Tuesday, December 13, 2011

Fix the teacher? What about society

One of the five items in the BC education plan is to improve "teacher quality". Evidently Minister Abbott, after his many visits to schools and conversations with teachers, has come to the conclusion that there is a "teacher quality" problem. This despite overwhelming evidence of the negative impact on educational outcomes from external factors, such as socio-economic status (see, for example, this fact sheet from the American Psychological Association: http://www.apa.org/pi/ses/resources/publications/factsheet-education.aspx).

Noticeably, the government appears to be ignoring these "out of school" factors on student learning. There was no response to the recent announcement that BC's child poverty levels increased last year to over 16%. The annual report card on Child Poverty produced by First Call Child and Youth Advocacy Coalition also found:
  • In 2009, nearly half of the poor children in B.C. lived in families with at least one adult working full-time throughout the year.
  • The poverty rate for children of lone-parent mothers fell to a record low 24.2 per cent.
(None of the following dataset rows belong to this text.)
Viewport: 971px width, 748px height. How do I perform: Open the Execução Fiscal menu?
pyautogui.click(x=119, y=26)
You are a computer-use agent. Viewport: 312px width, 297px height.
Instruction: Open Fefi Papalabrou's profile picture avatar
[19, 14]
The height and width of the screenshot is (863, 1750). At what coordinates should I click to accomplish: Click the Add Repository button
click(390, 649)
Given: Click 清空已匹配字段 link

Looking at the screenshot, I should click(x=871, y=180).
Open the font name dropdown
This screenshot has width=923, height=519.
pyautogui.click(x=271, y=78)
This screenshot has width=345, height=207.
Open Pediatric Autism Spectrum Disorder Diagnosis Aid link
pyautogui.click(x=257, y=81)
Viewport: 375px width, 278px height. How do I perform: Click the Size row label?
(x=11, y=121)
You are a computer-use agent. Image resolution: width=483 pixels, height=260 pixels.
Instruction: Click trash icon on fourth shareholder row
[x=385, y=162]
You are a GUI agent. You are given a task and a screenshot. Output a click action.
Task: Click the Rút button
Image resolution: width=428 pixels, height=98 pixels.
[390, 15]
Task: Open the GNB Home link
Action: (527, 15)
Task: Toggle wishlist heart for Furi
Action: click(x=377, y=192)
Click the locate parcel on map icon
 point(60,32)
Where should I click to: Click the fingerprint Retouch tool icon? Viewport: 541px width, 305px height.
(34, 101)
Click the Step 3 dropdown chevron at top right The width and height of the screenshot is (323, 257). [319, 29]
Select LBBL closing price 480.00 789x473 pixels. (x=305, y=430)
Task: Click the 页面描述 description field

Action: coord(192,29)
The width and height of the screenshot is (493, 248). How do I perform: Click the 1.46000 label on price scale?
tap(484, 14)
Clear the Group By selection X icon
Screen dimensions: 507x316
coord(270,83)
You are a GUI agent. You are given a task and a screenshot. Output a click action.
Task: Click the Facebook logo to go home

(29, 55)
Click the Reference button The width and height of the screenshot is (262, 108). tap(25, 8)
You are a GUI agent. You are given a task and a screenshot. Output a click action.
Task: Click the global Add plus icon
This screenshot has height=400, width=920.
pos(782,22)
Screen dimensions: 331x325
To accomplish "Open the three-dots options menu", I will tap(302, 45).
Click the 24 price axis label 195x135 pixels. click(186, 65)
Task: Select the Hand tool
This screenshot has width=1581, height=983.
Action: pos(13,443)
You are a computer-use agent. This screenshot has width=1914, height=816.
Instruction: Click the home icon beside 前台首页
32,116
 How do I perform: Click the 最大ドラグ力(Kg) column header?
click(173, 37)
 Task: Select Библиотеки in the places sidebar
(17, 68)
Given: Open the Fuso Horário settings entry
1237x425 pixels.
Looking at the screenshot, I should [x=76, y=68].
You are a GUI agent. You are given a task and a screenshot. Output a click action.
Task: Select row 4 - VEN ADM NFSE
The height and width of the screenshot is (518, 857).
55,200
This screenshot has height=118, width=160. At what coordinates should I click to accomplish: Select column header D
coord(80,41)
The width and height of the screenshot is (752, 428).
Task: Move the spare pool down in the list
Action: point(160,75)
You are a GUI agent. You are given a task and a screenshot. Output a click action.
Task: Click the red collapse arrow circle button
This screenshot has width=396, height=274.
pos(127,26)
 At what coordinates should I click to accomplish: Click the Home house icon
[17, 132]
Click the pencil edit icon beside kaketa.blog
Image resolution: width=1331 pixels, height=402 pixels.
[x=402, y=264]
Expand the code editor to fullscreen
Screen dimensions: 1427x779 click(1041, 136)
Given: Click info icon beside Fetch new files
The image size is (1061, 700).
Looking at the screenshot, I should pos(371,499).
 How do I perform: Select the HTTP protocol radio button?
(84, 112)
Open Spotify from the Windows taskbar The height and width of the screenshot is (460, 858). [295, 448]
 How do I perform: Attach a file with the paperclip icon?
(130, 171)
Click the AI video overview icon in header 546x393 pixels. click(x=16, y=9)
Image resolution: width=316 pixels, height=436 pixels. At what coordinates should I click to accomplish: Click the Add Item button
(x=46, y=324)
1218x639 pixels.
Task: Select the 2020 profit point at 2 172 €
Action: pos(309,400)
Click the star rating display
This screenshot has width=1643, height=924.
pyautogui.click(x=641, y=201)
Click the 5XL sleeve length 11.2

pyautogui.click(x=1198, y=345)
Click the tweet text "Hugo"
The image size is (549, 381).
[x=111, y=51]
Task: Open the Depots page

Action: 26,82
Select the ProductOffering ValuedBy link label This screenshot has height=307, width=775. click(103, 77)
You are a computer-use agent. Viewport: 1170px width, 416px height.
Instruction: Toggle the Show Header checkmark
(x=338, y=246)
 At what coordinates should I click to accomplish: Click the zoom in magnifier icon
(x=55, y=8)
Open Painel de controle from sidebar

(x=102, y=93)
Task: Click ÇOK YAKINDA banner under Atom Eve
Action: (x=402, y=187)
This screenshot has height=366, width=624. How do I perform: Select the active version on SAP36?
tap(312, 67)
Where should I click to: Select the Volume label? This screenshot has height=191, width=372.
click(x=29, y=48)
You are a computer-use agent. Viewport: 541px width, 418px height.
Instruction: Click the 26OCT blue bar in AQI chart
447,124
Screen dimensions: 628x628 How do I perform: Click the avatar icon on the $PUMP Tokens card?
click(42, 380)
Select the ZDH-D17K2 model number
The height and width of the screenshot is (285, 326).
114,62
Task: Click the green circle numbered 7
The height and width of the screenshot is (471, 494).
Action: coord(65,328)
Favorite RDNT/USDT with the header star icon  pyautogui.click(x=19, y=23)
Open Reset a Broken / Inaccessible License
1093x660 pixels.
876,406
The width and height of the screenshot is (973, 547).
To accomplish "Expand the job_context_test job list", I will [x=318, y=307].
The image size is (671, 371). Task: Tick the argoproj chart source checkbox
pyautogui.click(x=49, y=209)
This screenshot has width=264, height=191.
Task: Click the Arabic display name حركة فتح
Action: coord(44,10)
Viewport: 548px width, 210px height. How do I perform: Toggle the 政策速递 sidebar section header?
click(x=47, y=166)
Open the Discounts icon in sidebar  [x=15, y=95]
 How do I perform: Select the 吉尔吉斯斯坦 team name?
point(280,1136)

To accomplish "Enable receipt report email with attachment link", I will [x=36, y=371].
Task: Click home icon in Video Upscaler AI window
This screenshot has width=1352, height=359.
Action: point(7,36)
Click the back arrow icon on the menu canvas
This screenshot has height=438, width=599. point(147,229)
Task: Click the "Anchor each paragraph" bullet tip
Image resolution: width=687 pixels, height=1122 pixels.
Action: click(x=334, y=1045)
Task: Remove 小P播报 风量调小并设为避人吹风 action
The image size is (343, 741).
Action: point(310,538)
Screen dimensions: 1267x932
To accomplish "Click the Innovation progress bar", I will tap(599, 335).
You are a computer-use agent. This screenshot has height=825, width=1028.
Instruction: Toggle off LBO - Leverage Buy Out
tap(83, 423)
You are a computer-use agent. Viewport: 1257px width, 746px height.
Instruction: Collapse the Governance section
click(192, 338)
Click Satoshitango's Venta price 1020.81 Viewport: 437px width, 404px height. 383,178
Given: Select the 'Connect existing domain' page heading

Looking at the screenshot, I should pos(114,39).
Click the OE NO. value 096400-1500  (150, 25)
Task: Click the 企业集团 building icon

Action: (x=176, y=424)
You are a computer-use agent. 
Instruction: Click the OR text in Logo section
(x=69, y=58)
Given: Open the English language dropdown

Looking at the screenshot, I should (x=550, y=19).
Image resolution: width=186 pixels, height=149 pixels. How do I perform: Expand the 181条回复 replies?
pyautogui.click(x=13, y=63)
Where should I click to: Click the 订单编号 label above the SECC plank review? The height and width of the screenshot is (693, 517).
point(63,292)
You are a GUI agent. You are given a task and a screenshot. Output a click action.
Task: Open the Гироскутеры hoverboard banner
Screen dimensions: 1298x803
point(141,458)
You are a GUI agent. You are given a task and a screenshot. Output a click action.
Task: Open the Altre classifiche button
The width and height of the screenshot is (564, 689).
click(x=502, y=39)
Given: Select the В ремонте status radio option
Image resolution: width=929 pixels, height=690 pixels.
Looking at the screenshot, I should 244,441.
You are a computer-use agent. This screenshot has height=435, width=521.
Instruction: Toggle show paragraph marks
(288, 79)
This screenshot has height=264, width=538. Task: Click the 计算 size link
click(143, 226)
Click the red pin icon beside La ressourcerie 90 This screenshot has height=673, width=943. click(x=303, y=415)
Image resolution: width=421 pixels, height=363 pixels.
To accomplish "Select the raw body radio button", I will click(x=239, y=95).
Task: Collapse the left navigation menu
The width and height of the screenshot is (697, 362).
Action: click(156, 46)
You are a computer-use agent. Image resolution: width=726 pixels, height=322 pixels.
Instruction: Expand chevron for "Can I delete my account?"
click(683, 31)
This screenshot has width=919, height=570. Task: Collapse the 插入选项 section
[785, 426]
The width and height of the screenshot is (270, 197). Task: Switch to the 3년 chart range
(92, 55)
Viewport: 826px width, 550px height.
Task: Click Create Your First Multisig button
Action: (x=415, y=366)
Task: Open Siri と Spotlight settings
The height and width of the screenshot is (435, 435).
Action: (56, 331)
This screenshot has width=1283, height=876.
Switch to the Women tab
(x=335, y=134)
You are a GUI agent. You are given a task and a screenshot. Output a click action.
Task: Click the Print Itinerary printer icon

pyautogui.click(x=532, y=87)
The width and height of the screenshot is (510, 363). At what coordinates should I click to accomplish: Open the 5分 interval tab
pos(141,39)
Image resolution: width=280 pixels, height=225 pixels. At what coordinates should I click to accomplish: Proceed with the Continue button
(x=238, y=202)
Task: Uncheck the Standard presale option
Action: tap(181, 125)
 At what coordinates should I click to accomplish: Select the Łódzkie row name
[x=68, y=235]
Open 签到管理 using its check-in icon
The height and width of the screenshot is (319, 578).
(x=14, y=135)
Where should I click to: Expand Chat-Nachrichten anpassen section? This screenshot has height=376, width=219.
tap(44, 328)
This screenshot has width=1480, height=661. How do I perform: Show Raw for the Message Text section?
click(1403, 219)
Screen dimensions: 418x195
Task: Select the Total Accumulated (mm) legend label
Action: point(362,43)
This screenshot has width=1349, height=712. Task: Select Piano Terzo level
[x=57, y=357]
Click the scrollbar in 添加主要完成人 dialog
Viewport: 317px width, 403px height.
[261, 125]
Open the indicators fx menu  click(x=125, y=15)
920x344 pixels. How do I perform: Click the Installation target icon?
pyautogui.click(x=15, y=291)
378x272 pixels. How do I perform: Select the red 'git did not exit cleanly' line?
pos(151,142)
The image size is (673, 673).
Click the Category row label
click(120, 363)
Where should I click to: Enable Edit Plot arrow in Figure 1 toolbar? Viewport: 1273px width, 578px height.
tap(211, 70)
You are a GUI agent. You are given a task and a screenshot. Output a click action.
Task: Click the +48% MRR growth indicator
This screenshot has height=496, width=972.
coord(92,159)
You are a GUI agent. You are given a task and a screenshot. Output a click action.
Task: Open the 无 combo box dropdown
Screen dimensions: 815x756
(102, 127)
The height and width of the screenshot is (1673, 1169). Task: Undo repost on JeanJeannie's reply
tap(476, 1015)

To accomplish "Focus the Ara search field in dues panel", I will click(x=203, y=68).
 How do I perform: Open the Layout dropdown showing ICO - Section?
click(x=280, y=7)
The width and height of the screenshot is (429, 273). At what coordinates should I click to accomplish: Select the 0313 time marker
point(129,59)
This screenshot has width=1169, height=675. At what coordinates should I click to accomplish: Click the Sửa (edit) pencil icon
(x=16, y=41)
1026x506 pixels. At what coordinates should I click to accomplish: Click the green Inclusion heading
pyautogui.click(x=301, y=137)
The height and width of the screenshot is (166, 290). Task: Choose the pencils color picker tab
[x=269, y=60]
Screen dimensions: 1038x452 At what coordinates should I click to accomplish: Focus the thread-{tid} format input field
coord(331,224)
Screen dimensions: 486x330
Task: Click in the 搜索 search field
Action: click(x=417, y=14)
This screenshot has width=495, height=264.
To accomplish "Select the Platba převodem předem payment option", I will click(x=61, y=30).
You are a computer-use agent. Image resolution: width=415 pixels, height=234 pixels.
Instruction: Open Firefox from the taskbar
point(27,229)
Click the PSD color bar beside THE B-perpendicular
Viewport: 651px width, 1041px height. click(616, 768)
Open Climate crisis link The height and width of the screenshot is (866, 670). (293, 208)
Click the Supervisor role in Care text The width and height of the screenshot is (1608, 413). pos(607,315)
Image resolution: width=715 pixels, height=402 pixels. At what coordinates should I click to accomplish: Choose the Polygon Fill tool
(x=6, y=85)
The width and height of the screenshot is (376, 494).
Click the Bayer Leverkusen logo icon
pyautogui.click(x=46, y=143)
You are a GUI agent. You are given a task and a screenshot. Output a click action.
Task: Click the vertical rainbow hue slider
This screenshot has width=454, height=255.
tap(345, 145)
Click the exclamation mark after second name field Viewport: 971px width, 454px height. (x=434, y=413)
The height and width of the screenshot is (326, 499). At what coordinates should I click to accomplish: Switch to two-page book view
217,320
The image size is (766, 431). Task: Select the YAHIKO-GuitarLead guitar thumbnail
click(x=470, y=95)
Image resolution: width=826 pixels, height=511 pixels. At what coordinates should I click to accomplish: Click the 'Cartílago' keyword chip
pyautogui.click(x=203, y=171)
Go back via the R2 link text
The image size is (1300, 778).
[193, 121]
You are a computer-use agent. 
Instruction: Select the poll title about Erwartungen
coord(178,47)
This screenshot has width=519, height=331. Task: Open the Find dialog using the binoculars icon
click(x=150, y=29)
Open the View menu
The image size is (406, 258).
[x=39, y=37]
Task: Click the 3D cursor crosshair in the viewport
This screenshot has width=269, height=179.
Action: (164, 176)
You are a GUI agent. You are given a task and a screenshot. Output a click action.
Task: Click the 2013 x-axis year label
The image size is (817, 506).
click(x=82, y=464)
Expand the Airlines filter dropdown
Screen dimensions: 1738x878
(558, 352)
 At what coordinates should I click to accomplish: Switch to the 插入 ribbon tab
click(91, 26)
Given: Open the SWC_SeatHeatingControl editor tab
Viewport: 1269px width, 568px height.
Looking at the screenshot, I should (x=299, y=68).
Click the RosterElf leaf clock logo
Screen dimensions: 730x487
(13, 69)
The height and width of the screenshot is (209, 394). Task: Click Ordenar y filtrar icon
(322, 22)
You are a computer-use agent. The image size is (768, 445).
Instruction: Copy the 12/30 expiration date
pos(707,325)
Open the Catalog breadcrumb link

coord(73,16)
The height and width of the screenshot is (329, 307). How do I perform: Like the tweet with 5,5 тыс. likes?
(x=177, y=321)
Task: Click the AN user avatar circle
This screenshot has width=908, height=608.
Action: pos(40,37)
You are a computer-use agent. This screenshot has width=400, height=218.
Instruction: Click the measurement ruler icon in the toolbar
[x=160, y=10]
The poverty rate for children in two-parent families rose to 15 per cent.
  • Low-income two-parent families had incomes on average of $14,200 below the poverty line.
  • The poorest 50 per cent of families with children in B.C. had less than one-quarter of all the personal income of families with children.
  • An estimated investment of about $900 million is required to bring the incomes of low-income families with children in B.C. up to the poverty line.
  • The poverty gap — or the difference between the incomes of all poor people in BC and the poverty line — was $3.872 billion in 2009.
(see: http://www.cbc.ca/news/canada/british-columbia/story/2011/11/23/bc-child-poverty.html)

There is nothing in the "bcedplan" that addresses child poverty. The assumption appears to be that no matter what the student population and the issues that impact student learning, just fixing the teacher will be a magic bullet to overcome every other aspect of a child's life that impedes their ability to learn. No teacher can overcome the myriad of issues that poverty brings to the child learner, which include:
  • inadequate nutrition
  • stress and anxiety
  • poor health
  • lack of role models
  • no home support for school work, study habits
  • safety issues
  • lack of cognitive stimulation/experiences
In the US, where child poverty is above 20%, the "fix the teacher" mentality has been widely implemented, with the associated policies of merit pay, elimination of job protection rights, and teacher evaluation based on student test scores. Yet US students are doing no better. These policies seek to divert policymakers and politicians from addressing societal issues and provide an easy scapegoat for poor educational outcomes.

An American Superintendent from Texas, John Kuhn, recently addressed this failure of US policy in an article in the Washington Post, and called on the same level of "accountability" for addressing social issues as teachers face for educational outcomes:

"Today some 22 percent of American children live in poverty. Are we going to pretend forever that it is acceptable to ignore the needs of children outside the schoolhouse and blame teachers and principals for everything that happens inside?

As soon as the data shows that the average black student has the same opportunity to live and learn and hope and dream in America as the average white student, and as soon as the data shows that the average poor kid drinks water just as clean and breathes air just as pure as the average rich kid, then educators like me will no longer cry foul when this society sends us children and says: Get them all over the same hurdle.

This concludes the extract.